I won’t be able to make it to this Sunday’s wild card playoff game against the San Francisco 49ers, but as Canadian Geographic’s gear guy, I can make a few recommendations on how the lucky 80,000 fans who will get to attend can help keep warm as they knock back cold beer on the stadium’s even colder aluminum bleachers. Mid-layers and base layers are important in extreme cold. A warm jacket or parka will go a long way, but inevitably it will hit its limit. Here are a few mid and base layers that will help your outerwear perform to maximum efficiency.

1. Mountain Hardwear Ghost Whisperer jacket

Usually I wear the Ghost Whisperer as an outer layer, and I always get asked the exact same question: Is that really warm enough?
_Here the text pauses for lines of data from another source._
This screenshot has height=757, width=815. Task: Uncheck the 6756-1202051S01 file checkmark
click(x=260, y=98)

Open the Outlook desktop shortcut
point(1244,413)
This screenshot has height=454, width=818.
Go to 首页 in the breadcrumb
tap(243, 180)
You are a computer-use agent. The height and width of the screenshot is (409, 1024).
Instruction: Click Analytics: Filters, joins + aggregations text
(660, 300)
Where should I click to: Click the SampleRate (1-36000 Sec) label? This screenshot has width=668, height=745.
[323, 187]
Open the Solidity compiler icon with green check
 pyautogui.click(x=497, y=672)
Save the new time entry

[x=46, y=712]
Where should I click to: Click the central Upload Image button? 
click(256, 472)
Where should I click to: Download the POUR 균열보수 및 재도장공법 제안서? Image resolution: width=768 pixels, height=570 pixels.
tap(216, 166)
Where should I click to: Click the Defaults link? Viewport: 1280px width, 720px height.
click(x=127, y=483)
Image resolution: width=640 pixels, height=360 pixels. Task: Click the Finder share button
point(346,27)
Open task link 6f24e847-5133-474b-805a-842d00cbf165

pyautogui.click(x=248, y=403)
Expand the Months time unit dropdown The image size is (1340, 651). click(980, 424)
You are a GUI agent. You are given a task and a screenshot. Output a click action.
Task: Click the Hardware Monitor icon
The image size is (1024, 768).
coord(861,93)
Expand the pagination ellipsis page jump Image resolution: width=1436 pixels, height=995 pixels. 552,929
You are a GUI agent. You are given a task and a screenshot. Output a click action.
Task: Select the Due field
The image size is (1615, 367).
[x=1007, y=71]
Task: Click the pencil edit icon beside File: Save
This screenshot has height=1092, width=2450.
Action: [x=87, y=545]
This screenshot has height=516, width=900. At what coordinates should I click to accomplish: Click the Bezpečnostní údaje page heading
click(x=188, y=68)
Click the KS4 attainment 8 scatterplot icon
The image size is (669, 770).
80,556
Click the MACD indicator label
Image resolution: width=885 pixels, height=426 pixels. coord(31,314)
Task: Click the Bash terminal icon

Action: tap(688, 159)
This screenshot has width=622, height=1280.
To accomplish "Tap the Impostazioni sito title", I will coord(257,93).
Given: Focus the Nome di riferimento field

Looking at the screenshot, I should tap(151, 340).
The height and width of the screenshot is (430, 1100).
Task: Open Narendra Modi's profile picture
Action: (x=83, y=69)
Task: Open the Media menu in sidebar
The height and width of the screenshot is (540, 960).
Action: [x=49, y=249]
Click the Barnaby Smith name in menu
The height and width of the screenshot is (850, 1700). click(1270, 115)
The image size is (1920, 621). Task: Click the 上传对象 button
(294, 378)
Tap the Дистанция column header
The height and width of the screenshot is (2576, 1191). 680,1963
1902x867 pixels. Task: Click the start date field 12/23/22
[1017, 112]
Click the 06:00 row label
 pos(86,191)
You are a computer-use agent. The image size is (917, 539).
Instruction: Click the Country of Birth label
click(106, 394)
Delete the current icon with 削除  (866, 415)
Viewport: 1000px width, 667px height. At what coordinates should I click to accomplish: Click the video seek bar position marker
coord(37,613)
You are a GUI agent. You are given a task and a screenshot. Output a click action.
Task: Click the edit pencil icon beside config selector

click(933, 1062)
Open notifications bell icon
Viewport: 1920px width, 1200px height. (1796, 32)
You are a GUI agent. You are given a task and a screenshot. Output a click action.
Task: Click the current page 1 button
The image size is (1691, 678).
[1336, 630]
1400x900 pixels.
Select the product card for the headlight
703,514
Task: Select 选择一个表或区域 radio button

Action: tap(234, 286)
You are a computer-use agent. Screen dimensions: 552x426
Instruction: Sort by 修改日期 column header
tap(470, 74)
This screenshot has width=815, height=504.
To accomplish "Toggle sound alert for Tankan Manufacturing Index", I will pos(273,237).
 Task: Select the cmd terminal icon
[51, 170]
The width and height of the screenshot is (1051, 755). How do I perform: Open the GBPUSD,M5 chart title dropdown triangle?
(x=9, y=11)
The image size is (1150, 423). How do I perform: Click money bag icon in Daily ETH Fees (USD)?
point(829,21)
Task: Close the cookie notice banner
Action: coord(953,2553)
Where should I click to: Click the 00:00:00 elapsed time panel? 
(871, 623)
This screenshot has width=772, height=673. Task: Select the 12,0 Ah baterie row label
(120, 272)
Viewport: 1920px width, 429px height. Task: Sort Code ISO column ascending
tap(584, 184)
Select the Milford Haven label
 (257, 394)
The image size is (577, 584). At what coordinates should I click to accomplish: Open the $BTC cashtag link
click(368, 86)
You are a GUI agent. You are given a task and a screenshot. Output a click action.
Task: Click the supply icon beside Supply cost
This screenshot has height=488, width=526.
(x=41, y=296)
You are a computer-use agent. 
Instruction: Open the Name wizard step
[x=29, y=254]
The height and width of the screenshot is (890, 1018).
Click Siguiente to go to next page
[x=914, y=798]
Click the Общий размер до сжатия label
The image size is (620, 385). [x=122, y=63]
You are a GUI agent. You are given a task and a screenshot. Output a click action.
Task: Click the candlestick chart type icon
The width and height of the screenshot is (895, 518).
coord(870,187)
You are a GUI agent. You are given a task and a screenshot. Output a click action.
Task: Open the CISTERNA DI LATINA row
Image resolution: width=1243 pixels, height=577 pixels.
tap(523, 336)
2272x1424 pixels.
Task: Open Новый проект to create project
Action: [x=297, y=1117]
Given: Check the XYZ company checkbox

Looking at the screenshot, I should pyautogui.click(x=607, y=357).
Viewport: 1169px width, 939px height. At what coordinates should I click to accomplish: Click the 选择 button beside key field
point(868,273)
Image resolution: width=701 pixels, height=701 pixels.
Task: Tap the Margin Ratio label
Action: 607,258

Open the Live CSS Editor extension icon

The ultra thin, ultra lightweight down jacket weighs in at just 205 grams, and for the most part, it is warm enough. I’ve had it out in the depths of winter in both Ottawa and Saskatoon, and come away impressed with the insulation it gives. -20, -25 C…no problem. As a mid-layer it’s out of this world. The 850 fill down beneath an outer layer is the sort of set up that would have kept many a polar explorer alive, and will certainly get you through a football game at any temperature.

2. Mountain Equipment Co-op Bolt Toque

Wisconsin’s license plates boast that the state is America’s Dairyland, and proud Packers fans sport foam cheese slices on their heads, but for playoff games in January, a cheesehead alone isn’t going to keep you warm, and the fancy NewEra toques sported by the players won’t do the job either. When windchills break -40, you even need a base layer in your winter hat. Mountain Equipment Co-op’s Bolt toque is ultra thin and quick drying. When the temperature gets really, really low, the Bolt slides imperceptibly beneath a winter hat and your head, acting as a subtle but crucial base layer for your noggin, where much of your body’s heat can be lost. On its own, the Bolt doesn’t offer much insulation, but as a base layer, it will help keep you warm in the coldest of temperatures.

3. Darn Tough Padded Over-the-Calf Cushion Sock

Toes are often the first part of your body to feel the cold, and the first to suffer real damage from frostbite too. Well-insulated boots are key to keeping your feet warm, but your socks are almost as important. I’ve been testing out the various offerings from Darn Tough for the past year, and in every case the Vermont-based sock maker has pulled through with a top-notch product. Their padded over the-calf-cushion sock is a Merino wool blend that wicks moisture away and offers solid warmth. Designed with skiers and riders in mind, for the football fan, the Over the calf sock offers an extra layer below the knee, and with the windchill predicted to be below minus 40, Packers fans are going to need all of the layers that they can get.